Depriving VA of the development funds we will need to replace the underlying architecture would also disrupt ongoing maintenance required for the safe operation of VistA, which currently requires in excess of 400 separate software changes a year, while fewer and fewer qualified programmers remain to analyze and fix those recurring problems. It would also preclude support for new activities such as enhanced charge capture, revenue collection, and transition to an architecture that will be interoperable with DoD's development plans. Finally, it would remove support for a centerpiece of the President's electronic health record goal.

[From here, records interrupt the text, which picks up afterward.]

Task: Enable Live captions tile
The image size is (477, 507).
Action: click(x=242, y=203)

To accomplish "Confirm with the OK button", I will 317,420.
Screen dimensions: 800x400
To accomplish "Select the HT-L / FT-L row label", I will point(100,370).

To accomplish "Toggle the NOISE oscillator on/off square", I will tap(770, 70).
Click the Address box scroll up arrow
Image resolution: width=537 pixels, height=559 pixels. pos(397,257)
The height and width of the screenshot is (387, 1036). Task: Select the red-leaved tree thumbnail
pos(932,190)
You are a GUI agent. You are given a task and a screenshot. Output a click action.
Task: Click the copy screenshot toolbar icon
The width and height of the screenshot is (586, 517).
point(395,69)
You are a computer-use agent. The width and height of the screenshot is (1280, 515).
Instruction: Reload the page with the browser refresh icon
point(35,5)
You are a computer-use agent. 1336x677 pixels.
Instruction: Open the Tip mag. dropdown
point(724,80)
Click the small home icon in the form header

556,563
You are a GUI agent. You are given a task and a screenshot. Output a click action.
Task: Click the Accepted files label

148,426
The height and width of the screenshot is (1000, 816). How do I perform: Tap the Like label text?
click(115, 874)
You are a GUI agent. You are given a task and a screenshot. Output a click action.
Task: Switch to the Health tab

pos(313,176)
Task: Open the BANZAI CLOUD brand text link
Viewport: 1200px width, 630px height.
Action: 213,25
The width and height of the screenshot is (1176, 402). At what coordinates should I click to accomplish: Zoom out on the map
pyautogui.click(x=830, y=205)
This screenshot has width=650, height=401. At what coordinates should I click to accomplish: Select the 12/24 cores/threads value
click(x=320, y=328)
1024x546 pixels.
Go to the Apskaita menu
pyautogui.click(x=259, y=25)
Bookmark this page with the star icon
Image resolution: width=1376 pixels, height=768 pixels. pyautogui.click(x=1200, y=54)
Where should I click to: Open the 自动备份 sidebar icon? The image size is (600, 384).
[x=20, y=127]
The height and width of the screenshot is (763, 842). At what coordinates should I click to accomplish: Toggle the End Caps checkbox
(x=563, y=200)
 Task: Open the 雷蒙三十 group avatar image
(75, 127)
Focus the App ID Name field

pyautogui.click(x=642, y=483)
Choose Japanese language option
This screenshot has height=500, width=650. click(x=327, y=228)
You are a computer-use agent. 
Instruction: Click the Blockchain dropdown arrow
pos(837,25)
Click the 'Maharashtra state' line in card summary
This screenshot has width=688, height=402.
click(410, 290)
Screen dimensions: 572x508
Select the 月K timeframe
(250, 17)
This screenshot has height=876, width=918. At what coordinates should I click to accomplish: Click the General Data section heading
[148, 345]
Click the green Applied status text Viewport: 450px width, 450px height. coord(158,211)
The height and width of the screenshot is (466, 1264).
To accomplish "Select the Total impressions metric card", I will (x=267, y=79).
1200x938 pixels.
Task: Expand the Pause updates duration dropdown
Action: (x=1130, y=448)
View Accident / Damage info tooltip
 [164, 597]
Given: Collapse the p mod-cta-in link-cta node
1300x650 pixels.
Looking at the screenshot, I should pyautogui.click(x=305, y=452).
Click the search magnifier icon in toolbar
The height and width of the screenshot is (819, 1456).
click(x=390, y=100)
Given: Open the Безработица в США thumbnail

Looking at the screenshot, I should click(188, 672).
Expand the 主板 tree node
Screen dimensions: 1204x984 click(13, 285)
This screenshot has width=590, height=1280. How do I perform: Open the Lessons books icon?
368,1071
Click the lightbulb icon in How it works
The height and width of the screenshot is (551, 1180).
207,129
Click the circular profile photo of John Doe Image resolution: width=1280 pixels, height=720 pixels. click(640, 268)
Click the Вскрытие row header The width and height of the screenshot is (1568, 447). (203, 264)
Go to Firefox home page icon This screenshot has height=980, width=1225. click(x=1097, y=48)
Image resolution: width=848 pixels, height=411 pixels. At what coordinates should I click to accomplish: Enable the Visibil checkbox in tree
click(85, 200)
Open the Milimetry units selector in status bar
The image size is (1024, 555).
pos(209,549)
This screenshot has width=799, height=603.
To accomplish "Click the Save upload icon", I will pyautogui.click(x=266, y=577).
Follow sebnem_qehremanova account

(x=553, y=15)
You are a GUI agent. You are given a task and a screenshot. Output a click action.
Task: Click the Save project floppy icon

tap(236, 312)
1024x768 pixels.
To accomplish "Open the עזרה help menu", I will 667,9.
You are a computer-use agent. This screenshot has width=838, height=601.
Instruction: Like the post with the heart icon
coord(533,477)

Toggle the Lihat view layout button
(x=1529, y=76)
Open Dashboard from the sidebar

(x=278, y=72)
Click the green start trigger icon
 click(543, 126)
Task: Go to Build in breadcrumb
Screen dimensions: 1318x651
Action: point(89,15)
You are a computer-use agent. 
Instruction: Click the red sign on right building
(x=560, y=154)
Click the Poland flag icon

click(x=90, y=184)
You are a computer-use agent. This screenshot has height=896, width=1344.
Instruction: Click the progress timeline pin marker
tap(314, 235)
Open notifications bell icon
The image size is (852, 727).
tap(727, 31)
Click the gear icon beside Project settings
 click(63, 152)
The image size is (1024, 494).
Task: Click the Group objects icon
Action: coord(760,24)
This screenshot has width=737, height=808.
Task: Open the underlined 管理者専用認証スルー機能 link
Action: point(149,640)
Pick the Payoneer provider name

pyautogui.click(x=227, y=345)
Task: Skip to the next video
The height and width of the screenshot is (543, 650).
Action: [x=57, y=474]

The impact the lack of these funds would have in terms of loss in system safety and reliability, future capability, and overall medical care affordability is incalculable.
Some of the other capabilities that would be impacted by this reduction include:
By making an investment now to transform from VistA-Legacy to the new HealtheVet environment, we will be positioned to take advantage of all the rapidly emerging technologies, gene therapy, more effective drugs optimized to the patient, telemedicine, and superior clinical knowledge support that a modern system structure would provide. If funding cuts are implemented, we will also delay the resolution of our current process inefficiencies, such as clinic scheduling and waiting-time monitoring, for years. And we will require additional funding in the future, perhaps significantly more than we are asking for now, to address those inefficiencies.
Mr. Chairman, I conclude by reaffirming VA's commitment to faithfully serve and support our veterans, and to be good stewards of the taxpayers' money. We are doing this by a reorganization effort that draws on "best-in-class" organizational alignment and business processes, and by instituting program management rigor and governance to ensure that our future systems will deliver promised capability on cost and schedule. As part of our reorganization, we are hiring proven program and process managers who will help us define and structure our programs and projects into the more traditional life-cycle systems development model used by DoD.
I look forward to future appearances before you to report the continued success of VA's ongoing and future IT programs throughout the Department.